Danger. Le danger de cette option réside dans la destruction systématique de toutes les terres forestières et dans l'envahissement des parcs nationaux, des réserves naturelles, des forêts classées, etc. De fait, durant les années 1990, les forêts ont continué à disparaître au même rythme que dans les années 1980, avec une perte moyenne de 120.000 à 150.000 km2/an (3)

La poursuite de cette option représenterait une ultime, et vaine, expansion. La disparition des forêts tropicales, dont la réalité est prévisible à la lumière des données actuelles que l'on possède sur la vitesse de sa dégradation, constituerait la plus grande catastrophe écologique de tous les temps et pourrait être un obstacle insurmontable au développement. De ce danger, beaucoup de responsables ne sont pas assez conscients. On a même été jusqu'à prétendre, dans le cas de la « mise en valeur » de l'Amazonie, que le défrichement des forêts — défrichement souvent sauvage et ne reposant sur aucune base scientifique —, était le prix à payer pour le développement. En réalité, c'est l'inverse qui est vrai : le développement est tributaire de l’utilisation intégrée et rationnelle des forêts.

• Solution. Cette option n'offre pas de solution au problème agricole ; elle ne pourrait qu’aggraver la désertification.

__________

> _Consigne_: Poursuivez le texte sur la disparition des forêts tropicales à partir de sa dernière phrase. Les lignes n'ont aucun rôle dans ce travail.

Données de pointage des cibles:
__________

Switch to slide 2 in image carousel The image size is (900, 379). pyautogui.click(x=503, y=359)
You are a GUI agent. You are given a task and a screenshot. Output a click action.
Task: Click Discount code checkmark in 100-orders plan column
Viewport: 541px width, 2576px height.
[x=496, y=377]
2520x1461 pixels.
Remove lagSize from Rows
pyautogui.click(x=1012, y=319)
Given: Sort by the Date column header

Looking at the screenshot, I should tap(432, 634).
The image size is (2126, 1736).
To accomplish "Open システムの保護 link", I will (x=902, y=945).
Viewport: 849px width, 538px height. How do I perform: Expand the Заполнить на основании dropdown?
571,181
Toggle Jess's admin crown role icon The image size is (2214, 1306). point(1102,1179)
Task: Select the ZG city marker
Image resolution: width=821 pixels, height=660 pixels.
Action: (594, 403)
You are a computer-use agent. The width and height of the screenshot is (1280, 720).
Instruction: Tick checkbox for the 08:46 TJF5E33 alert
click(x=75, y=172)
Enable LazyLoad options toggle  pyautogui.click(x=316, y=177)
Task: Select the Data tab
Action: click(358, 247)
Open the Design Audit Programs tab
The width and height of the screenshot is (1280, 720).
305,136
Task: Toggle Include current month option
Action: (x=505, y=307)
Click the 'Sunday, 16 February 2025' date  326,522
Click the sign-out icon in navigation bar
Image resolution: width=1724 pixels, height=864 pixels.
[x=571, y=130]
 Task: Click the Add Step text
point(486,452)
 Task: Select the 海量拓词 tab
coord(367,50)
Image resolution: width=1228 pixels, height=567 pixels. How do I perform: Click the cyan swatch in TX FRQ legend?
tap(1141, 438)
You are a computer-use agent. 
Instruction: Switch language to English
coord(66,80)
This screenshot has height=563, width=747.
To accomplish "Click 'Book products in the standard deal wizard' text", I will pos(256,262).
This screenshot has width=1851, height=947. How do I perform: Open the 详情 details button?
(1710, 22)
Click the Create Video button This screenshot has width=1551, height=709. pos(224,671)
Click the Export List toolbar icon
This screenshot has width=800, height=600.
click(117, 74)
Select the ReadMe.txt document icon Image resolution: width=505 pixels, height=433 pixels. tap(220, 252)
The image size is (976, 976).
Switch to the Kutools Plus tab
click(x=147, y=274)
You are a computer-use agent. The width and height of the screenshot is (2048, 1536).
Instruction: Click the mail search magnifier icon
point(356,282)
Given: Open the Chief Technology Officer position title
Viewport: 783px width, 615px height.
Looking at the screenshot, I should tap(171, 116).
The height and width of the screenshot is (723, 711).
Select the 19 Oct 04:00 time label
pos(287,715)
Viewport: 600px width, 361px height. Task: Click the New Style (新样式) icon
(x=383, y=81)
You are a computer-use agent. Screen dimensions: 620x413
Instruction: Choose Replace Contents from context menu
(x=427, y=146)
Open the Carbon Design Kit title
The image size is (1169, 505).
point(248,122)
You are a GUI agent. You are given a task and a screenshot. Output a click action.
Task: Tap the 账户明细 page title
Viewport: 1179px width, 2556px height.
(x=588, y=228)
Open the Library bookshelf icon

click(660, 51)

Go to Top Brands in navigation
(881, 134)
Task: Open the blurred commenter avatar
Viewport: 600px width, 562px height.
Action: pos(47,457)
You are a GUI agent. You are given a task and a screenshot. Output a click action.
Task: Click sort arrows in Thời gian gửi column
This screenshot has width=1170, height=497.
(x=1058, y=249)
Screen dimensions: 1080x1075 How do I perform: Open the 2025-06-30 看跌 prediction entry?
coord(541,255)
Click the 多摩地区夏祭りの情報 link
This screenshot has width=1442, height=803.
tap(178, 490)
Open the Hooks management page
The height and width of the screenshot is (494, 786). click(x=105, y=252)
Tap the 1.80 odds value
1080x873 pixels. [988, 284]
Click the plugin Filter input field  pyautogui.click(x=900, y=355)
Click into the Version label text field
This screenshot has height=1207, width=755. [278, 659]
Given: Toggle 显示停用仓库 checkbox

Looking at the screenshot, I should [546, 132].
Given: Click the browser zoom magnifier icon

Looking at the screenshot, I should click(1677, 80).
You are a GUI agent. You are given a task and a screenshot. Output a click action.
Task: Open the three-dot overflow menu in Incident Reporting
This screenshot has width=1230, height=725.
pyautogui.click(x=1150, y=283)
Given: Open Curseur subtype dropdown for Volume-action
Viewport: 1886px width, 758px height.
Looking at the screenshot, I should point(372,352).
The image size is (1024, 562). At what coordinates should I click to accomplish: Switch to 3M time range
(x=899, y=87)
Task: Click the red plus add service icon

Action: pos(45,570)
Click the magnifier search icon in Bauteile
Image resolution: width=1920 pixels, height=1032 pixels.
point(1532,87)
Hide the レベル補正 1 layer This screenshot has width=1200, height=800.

__________

> _Résultat attendu_:
II.2.2 Option 2 : poursuite de systèmes agricoles avilis

29. Il s'agit d'une agriculture récurrente que l'on rencontre dans les cas où le manque de terres forestières ne permet plus le nomadisme agricole (i.e., l’itinérance). Celui-ci est remplacé par une rotation des cultures dans un système, géographiquement fixe, qui inclut des jachères de durée de plus en plus courte. À chaque rotation, les cultures se pratiquent sur des jachères dont le degré de fertilité est plus faible que celui rencontré lors du passage précédent. La durée de la jachère étant réduite, le sol n'a plus le temps de reconstituer sa fertilité originelle.

• Applicabilité. Comme dans le cas précédent, ce système n'offre aucune difficulté d'application, puisqu'il dérive des méthodes traditionnelles ; il est même plus facile, puisqu'il n'y a plus à défricher la forêt naturelle, mais un jeune recrû.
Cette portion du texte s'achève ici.